0

I am trying to substring many strings with bash.However, despite the prefix is sorrectly deleted, the suffix is not.

One of the strings:

lcl|MK087647.1_cds_QHD46953.1_7_[gene=rpl2]_[protein=ribosomal_protein_L2]_[exception=RNA_editing]_[protein_id=QHD46953.1]_[location=complement(71768..73444)]_[gbkey=CDS]

The desired output:

MK087647.1_cds_QHD46953.1_7_[gene=rpl2]_[protein=ribosomal_protein_L2]

The code

 for row in $colonna2; do tmp=${row#*lcl|}
 colonna2_newname=${tmp%exception=*} echo $colonna2_newname; done

The output

MK087647.1_cds_QHD46953.1_7_[gene=rpl2]_[protein=ribosomal_protein_L2]_[exception=RNA_editing]_[protein_id=QHD46953.1]_[location=complement(71768..73444)]_[gbkey=CDS]

Any guess why the suffix is not deleted? Has my syntax some error?

Thanks in advance

Claudio21
  • 45
  • 5
  • I can't reproduce this, perhaps also because we don't know what `colonna2` contains.
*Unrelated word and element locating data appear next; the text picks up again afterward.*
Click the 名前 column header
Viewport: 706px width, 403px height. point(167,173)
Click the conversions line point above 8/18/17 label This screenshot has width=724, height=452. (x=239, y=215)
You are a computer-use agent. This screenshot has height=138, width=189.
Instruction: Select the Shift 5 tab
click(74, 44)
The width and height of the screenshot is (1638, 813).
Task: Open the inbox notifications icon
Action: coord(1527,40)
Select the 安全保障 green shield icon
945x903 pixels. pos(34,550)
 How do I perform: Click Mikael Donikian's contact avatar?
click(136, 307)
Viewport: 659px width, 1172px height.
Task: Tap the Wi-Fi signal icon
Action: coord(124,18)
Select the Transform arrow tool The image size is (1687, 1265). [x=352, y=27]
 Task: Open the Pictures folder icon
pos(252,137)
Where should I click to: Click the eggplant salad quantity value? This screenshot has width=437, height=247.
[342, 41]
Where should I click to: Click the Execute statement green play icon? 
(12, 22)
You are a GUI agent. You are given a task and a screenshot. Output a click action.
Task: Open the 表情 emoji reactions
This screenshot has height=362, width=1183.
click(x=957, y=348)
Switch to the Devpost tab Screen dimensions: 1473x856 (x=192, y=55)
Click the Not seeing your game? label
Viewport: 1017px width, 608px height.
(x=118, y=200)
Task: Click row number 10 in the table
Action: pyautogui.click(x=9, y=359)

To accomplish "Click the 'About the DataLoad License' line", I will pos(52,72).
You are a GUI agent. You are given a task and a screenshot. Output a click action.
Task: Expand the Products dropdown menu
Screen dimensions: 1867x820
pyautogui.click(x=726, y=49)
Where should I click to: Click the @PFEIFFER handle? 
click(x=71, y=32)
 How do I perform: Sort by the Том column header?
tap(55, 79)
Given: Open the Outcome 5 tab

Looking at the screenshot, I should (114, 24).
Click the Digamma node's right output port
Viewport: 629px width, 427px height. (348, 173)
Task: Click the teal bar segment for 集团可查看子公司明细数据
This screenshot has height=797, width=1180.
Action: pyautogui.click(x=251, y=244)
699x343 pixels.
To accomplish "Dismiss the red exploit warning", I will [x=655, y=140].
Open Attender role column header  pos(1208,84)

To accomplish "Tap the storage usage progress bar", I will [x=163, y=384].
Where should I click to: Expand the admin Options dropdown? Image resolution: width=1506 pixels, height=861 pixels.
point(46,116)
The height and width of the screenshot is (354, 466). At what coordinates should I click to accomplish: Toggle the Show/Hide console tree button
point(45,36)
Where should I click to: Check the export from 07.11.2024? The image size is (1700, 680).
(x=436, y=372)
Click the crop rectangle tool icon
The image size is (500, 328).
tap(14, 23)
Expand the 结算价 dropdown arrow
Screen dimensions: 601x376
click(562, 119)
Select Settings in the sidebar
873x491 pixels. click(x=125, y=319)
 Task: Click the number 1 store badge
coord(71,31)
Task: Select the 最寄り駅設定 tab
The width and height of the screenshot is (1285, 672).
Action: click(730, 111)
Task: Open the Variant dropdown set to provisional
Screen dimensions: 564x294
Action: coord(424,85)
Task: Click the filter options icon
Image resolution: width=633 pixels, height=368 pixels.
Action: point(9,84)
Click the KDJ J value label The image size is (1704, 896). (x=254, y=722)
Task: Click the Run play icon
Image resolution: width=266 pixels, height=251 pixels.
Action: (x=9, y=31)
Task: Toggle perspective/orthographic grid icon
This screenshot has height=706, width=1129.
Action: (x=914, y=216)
If you are reading a file, try `sed 's/.*lcl|\(.*\)exception=/\1/'` – tripleee Sep 10 '21 at 10:33
  • If you genuinely don't have a newline or a semicolon before the `echo`, the line gets parsed before the variable is set. – tripleee Sep 10 '21 at 10:35

1 Answers1

1

You have the variable substitution mostly right; it seems the main problem with the code is that there is no line break or semicolon after you define the colonna2_newname variable.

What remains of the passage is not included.